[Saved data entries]

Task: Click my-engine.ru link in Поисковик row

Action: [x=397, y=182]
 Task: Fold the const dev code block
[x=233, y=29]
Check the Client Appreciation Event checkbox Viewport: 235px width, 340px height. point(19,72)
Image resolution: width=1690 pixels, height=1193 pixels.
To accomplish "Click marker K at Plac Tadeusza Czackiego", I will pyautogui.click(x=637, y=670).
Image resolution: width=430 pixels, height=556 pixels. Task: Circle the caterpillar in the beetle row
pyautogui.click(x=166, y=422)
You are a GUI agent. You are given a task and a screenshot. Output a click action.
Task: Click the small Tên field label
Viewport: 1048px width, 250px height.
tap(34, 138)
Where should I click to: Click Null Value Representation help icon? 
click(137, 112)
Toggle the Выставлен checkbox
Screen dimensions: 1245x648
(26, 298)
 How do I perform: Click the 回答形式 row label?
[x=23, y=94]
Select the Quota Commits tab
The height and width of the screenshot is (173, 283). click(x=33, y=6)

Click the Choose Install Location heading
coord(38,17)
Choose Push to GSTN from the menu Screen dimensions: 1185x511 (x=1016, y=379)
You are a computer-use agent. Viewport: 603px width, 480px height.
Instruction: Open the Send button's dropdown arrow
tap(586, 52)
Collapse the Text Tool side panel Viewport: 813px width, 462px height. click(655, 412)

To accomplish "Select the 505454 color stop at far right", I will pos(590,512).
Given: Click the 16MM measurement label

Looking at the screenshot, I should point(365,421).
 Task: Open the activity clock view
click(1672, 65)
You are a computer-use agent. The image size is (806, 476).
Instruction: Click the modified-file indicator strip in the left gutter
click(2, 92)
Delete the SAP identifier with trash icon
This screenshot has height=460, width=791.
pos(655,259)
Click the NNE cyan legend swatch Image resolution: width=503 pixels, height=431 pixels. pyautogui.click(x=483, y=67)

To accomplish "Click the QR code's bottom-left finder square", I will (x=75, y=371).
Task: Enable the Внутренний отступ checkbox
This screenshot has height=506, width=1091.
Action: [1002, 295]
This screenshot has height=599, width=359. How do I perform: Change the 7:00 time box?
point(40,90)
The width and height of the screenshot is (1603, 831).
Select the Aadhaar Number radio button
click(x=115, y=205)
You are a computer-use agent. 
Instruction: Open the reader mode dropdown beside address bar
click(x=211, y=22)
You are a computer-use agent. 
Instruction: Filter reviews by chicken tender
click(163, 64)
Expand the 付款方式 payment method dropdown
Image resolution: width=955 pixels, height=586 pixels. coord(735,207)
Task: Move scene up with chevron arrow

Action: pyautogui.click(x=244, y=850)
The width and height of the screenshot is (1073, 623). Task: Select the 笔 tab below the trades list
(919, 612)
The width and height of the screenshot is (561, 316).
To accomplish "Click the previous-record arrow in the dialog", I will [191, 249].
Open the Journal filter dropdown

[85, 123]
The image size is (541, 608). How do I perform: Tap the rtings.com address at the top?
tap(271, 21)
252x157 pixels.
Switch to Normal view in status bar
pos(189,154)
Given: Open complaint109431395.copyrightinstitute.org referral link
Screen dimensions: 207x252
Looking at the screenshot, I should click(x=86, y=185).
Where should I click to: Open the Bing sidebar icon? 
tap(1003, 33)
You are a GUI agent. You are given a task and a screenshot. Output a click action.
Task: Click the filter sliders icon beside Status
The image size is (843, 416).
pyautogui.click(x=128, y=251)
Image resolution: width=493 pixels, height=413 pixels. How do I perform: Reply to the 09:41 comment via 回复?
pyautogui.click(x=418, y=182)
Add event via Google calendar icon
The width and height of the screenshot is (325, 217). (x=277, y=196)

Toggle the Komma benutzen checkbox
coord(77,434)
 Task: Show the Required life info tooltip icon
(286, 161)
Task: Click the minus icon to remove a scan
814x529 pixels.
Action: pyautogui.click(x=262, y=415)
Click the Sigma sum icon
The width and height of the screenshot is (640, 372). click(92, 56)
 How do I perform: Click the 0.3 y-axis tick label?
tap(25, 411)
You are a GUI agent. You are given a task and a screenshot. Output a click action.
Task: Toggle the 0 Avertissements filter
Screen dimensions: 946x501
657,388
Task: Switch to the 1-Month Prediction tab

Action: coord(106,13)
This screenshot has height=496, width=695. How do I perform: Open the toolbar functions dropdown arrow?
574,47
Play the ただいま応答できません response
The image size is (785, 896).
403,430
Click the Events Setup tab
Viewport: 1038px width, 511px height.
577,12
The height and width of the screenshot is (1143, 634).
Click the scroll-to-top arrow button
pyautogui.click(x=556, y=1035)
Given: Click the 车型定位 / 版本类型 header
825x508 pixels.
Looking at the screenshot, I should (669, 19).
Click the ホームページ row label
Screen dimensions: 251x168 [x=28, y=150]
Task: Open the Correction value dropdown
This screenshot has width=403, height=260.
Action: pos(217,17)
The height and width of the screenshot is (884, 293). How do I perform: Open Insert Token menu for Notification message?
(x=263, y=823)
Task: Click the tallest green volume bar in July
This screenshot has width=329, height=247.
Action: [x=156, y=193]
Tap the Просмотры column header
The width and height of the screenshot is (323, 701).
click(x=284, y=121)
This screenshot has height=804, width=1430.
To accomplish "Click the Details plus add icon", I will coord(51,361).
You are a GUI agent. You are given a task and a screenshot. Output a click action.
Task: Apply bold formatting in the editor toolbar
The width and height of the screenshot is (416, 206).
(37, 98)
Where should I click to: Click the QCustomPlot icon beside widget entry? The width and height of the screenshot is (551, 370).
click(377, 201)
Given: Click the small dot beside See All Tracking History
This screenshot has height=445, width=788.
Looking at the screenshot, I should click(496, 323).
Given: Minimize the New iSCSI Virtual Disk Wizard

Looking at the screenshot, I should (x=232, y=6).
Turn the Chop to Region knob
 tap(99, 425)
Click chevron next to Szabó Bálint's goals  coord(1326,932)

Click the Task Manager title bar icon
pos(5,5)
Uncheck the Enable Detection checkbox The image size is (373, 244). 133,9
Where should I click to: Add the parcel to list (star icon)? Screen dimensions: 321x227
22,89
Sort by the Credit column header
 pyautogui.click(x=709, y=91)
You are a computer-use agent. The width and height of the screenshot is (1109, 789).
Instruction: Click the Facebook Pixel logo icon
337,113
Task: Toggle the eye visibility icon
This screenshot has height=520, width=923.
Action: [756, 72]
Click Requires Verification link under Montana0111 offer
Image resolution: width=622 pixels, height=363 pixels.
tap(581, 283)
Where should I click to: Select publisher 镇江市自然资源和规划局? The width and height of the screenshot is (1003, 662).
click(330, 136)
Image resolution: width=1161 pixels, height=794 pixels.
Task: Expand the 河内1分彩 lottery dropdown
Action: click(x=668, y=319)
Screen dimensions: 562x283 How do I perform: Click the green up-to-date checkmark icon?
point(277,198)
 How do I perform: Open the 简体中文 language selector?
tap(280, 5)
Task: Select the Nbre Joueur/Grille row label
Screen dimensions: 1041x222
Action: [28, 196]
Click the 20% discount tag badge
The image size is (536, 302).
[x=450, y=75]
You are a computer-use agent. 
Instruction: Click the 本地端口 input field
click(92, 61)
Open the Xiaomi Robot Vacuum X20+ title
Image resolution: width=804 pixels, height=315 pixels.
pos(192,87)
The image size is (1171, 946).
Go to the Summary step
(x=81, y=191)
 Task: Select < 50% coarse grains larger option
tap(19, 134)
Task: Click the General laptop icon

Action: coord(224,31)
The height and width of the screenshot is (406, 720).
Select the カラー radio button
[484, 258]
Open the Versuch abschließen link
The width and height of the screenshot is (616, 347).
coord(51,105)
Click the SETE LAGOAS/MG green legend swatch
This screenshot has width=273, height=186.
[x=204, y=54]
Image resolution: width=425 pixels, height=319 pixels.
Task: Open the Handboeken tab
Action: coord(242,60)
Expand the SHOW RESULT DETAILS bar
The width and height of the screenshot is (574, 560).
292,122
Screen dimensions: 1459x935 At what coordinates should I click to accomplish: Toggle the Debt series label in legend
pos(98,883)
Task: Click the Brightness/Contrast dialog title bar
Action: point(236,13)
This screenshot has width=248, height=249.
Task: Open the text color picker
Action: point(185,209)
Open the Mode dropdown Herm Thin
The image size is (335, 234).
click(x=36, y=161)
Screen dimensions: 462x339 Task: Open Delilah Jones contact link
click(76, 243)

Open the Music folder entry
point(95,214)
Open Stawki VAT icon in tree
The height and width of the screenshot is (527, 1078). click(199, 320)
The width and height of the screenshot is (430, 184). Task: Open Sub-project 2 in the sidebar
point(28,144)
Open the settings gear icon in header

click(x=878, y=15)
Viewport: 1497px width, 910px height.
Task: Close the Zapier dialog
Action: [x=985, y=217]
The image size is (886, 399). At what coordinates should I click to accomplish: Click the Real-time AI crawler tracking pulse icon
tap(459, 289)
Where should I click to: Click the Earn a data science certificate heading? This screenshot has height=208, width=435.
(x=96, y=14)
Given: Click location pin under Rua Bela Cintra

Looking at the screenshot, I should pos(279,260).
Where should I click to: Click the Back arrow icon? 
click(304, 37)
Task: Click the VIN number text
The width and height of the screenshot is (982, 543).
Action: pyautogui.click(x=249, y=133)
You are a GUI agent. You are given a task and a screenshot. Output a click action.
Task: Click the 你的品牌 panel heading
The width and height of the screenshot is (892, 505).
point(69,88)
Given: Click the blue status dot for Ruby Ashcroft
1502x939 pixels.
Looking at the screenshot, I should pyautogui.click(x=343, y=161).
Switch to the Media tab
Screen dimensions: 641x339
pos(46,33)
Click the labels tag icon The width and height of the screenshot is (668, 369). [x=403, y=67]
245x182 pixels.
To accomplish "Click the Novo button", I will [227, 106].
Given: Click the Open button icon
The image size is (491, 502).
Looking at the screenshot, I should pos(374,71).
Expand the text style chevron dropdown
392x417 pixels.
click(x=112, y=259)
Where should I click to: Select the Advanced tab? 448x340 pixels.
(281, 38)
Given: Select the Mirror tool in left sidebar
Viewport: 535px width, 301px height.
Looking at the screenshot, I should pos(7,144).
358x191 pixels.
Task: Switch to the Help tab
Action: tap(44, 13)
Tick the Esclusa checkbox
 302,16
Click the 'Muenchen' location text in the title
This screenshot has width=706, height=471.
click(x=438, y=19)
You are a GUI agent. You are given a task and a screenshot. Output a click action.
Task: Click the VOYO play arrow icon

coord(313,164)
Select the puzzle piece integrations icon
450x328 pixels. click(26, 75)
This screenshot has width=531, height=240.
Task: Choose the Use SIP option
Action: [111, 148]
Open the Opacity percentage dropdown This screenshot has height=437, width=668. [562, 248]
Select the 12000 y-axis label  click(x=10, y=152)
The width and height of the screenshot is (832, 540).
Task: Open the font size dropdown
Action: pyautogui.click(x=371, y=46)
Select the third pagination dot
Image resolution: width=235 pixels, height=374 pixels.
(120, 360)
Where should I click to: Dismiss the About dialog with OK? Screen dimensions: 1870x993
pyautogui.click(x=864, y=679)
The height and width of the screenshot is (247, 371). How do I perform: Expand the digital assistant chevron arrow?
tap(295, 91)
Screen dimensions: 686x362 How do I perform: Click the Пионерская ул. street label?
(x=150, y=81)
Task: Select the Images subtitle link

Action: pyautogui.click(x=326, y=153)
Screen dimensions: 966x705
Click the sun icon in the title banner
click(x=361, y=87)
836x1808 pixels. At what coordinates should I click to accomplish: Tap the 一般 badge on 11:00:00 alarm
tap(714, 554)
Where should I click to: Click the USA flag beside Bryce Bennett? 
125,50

EXERCISE AIM
Check each line of the records for "swatch" and copy the ones that contain it.

EXERCISE OUTPUT
Click the NNE cyan legend swatch Image resolution: width=503 pixels, height=431 pixels. pyautogui.click(x=483, y=67)
Click the SETE LAGOAS/MG green legend swatch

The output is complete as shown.